_STUDY TEXT_
▬▬▬▬▬▬


    I’m learning as I go and I’m discovering that nothing will get by other writers unnoticed. Thanks Alex for making me think and for this post.

  7. I meant, NOW to answer your question. :)

  8. I absolutely LOVE this post! Thank you for the information and the ideas. I'm going to have to think about this one a lot concerning my novel. What an awesome way to look at it! Thank you. :)

  9. Love the analogy of armature!

    The best advice I ever read on this subject was from Holly Lisle:

    "If you want to send a message, buy an ad. If you want to create resonance, you work your theme in. If you want to have people love your book and treasure it for what it meant to them, you bury that theme so deeply only you will ever know what it was."

    I used that as my guiding principle when I wrote my novel. I came up with a one-line theme that reflected not only the feeling I hoped to convey from the book, but also my own personal journey in finishing it. Then I made sure *every single character's* journey reflected the theme--from my protagonist to the main villain, and every minor character in between. What's fascinating is that the same theme could be interpreted different ways, for different people.

    The hardest part was burying it--never writing it out in the book, never putting it on my blog--because I wanted to share it! :-) But if I could see the theme peeking through, it was time to edit. I'm a big student of fairy tales, parables, and metaphors, so I modeled my writing after that--hide the message in plain sight. :-)

▬▬▬▬▬▬

(Items from a dataset)
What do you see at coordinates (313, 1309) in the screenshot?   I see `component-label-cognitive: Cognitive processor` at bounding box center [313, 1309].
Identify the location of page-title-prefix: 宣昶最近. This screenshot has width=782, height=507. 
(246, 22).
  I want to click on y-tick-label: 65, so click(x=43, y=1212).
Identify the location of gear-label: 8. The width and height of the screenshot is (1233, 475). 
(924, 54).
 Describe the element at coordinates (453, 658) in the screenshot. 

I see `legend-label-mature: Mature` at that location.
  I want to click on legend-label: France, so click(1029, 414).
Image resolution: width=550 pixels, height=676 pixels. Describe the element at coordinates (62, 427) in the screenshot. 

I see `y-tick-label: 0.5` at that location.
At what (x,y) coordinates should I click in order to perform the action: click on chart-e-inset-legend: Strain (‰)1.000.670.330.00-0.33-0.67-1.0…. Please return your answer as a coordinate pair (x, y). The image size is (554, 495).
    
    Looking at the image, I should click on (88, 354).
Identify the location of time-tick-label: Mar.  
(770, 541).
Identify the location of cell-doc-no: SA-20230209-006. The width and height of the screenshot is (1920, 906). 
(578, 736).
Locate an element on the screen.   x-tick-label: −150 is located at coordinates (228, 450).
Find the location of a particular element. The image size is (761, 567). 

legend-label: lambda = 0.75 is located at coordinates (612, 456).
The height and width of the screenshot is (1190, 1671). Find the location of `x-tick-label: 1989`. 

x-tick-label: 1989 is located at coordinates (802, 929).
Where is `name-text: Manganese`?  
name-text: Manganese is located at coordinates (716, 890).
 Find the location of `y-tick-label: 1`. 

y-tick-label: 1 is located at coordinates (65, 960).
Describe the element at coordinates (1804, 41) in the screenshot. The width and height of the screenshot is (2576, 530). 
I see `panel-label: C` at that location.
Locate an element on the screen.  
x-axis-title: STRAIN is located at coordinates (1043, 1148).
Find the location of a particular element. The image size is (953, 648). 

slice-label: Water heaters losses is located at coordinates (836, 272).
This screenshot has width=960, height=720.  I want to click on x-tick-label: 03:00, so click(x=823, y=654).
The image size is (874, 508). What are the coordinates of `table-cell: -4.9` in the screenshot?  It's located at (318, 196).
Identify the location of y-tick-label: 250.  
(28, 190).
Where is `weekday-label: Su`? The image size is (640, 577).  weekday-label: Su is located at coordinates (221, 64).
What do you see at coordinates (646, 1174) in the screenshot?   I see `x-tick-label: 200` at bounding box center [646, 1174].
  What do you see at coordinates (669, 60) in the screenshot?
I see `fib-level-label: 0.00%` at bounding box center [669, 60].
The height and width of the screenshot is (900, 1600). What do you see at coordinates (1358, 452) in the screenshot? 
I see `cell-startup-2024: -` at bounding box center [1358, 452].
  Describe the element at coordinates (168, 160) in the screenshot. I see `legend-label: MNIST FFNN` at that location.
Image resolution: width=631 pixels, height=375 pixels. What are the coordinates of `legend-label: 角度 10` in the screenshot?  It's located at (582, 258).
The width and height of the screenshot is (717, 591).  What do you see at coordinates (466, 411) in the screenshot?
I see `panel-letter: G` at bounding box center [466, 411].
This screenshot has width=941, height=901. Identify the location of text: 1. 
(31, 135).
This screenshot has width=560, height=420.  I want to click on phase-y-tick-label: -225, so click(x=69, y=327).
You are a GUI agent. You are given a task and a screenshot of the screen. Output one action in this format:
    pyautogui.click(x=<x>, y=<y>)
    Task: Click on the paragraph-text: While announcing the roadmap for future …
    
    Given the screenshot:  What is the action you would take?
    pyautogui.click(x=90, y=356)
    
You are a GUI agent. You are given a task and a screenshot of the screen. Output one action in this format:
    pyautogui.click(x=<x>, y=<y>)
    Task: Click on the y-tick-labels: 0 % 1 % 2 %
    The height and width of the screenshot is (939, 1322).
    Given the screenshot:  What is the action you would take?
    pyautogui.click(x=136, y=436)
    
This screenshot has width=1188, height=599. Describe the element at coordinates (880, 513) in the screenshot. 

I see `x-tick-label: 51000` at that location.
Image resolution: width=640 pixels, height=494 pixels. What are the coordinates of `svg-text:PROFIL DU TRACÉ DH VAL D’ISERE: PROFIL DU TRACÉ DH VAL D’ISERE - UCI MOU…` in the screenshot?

▬▬▬▬▬▬

_QUESTIONS TO ANSWER_
• a. Answer these questions about the blog comments on theme in fiction:
(i) What analogy does the ninth comment say it loves?
(ii) Who gave the advice that the ninth comment calls the best ever read on the subject?
(iii) What three things does the commenter say they study and model their writing after?
• b. Continue the blog comments on theme in fiction, starting after the last sentence shown.
The records aren't needed for any of the tasks.

_ANSWERS TO THIS EXERCISE_
• a.
(i) The analogy of armature.
(ii) Holly Lisle.
(iii) Fairy tales, parables, and metaphors.

• b.
    As Holly says, your readers may never know the theme you had for your story. But they'll feel that the book had meaning, and see their own themes in it. And that makes for a memorable book.

  10. http://masseffect.wikia.com/wiki/Geth_Armature

    The Geth Armature is a mobile anti-tank and anti-infantry unit employed in high risk areas, oftentimes dropped directly from Geth Dropships. It is a quadruped 'tank' seen mostly with Geth Rocket Troopers. A geth that is easily a match for the armoured vehicles of other races, Armatures are armed with the Siege Pulse - which is deadly but slow to recharge - as well as a smaller weapon that is not as powerful as the Mako's machine gun but fires more rapidly.

    Armatures are not vehicles, but sentient machines capable of independent thought and learning. When inactive they can 'fold' into a relatively compact space: this, combined with their armaments, makes them perfect for garrison forces or an ambush.

    There is an even more deadly variant of the Geth Armature called the Geth Colossus.

  11. @tricia: i'm with you. it frustrates me to no end reading someone's soapbox disguised as dialogue.

    @andrea: thanks -- i like how you said that messages must be plot-driven. i realize some writers have chosen a theme and then written a novel around it (and done so successfully at times), but it seems that subtlety is key.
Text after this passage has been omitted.